# Amphilophus lyonsi info??



## Bluekiller82 (Nov 16, 2006)

Hello All. I was looking into getting a midas and came across the Lyonsi. I am looking for information on these guys, especially experience form people who have owned them. How aggressive are they? Are they as owner responsive as a midas? Anyone have some full grown pics as well.

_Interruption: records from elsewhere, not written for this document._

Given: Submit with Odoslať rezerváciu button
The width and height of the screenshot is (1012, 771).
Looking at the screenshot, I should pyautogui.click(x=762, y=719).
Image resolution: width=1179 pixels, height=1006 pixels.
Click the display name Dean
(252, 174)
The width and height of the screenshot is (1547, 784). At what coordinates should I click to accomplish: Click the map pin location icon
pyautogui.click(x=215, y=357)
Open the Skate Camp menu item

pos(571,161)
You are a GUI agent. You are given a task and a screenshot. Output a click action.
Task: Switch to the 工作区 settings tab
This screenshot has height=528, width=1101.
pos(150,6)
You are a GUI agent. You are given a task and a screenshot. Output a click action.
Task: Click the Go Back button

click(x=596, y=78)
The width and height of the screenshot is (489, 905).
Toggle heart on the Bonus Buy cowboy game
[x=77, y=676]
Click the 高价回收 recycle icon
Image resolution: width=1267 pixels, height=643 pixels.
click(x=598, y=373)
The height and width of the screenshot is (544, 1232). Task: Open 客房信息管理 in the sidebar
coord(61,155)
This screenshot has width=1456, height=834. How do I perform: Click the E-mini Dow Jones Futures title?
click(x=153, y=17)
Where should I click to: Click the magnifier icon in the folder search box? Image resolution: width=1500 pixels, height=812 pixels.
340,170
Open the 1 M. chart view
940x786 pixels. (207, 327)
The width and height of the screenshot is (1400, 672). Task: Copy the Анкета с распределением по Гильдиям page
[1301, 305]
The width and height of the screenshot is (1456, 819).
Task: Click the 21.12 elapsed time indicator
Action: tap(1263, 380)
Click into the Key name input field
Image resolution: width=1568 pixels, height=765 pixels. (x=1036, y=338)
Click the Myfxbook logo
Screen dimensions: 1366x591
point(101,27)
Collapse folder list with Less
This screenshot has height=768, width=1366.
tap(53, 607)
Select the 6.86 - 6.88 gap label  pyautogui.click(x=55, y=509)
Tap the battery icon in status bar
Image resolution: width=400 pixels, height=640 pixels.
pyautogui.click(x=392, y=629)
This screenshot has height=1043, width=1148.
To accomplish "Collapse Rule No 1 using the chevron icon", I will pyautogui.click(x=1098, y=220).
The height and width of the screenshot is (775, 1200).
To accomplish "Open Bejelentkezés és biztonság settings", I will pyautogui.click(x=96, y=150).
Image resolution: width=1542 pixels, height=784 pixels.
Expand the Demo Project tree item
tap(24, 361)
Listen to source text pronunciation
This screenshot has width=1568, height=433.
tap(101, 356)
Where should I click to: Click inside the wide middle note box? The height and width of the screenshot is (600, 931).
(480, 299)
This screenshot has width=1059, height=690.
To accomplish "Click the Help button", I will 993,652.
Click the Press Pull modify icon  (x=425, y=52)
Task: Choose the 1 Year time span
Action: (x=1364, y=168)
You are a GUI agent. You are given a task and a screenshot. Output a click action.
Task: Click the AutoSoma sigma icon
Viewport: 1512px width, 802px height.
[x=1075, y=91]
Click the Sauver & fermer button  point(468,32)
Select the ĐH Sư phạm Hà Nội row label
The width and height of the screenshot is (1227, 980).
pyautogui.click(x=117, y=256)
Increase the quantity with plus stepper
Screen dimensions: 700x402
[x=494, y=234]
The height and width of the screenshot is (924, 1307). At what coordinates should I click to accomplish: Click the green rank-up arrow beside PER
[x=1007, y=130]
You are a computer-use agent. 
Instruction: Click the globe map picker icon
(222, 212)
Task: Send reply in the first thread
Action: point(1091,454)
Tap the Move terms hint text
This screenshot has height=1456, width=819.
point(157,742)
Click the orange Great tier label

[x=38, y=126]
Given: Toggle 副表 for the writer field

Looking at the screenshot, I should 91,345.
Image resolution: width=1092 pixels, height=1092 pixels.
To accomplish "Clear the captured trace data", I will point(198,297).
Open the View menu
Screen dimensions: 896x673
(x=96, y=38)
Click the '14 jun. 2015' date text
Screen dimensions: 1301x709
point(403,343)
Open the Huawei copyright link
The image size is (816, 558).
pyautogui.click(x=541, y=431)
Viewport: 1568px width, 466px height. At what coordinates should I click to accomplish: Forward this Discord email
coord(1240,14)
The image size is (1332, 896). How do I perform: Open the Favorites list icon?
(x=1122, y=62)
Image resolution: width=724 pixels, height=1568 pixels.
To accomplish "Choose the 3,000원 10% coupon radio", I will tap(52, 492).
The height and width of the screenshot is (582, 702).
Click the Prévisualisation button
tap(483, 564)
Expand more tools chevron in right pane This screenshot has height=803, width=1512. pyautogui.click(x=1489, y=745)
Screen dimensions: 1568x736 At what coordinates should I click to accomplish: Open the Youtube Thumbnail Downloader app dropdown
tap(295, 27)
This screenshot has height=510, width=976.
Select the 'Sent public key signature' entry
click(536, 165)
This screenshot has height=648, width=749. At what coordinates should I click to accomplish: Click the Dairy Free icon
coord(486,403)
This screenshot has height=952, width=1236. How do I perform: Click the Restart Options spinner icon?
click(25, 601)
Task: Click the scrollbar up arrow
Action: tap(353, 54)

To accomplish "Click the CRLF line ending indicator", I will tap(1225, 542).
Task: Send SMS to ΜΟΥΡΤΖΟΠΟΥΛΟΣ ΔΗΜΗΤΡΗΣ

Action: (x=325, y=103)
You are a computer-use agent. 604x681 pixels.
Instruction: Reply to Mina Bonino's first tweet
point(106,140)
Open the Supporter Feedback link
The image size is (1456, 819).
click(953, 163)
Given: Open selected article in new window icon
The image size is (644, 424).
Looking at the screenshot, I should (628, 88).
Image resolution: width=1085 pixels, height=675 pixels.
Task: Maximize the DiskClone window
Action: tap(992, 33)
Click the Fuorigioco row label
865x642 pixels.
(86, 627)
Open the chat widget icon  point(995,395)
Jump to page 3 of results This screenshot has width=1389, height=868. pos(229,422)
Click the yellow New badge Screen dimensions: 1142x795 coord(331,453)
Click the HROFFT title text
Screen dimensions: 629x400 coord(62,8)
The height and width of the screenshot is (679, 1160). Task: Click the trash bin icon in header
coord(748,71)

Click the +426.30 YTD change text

So far aquamojo had the best pics.
http://www.aquamojo.com/lyonsi/lyonsi.html

Thanks.


----------



## Bluekiller82 (Nov 16, 2006)

No one eh. I know they are kinda rare, oh well.


----------



## Aquamojo (Jan 4, 2003)

The fish is typical Central American cichlid. I've kept them with other like sized cichlids. The photos that you linked are full grown specimens. In my opinion...they are no where near as responsive as the Citrinellum. They are rare in the hobby now....and increasingly hard to find in the wild.

Hope that helps.


----------



## cage623 (Feb 2, 2008)

WOW! 

I don't know why these fish are not more common. IMO that is one good looking fish. As much as I love my RD I think I would trade her in for one of those beautiful fish. Good luck finding one!


----------



## blackgloves (Oct 17, 2005)

rare indeed and I have a male/female pair :dancing:


----------



## dwarfpike (Jan 22, 2008)

As Aquamojo said, they are rare in the wild and come from a very limited area. And in tanks, unfortunately people are flowerhorning them so we are losing even more. It's one thing to flowerhorn species that are as common as dirt, but another to flowerhorn a species that has a tiny natural range, is rare through out it's range, and rare in the trade to boot. Good look to those that can breed them! :thumb:


----------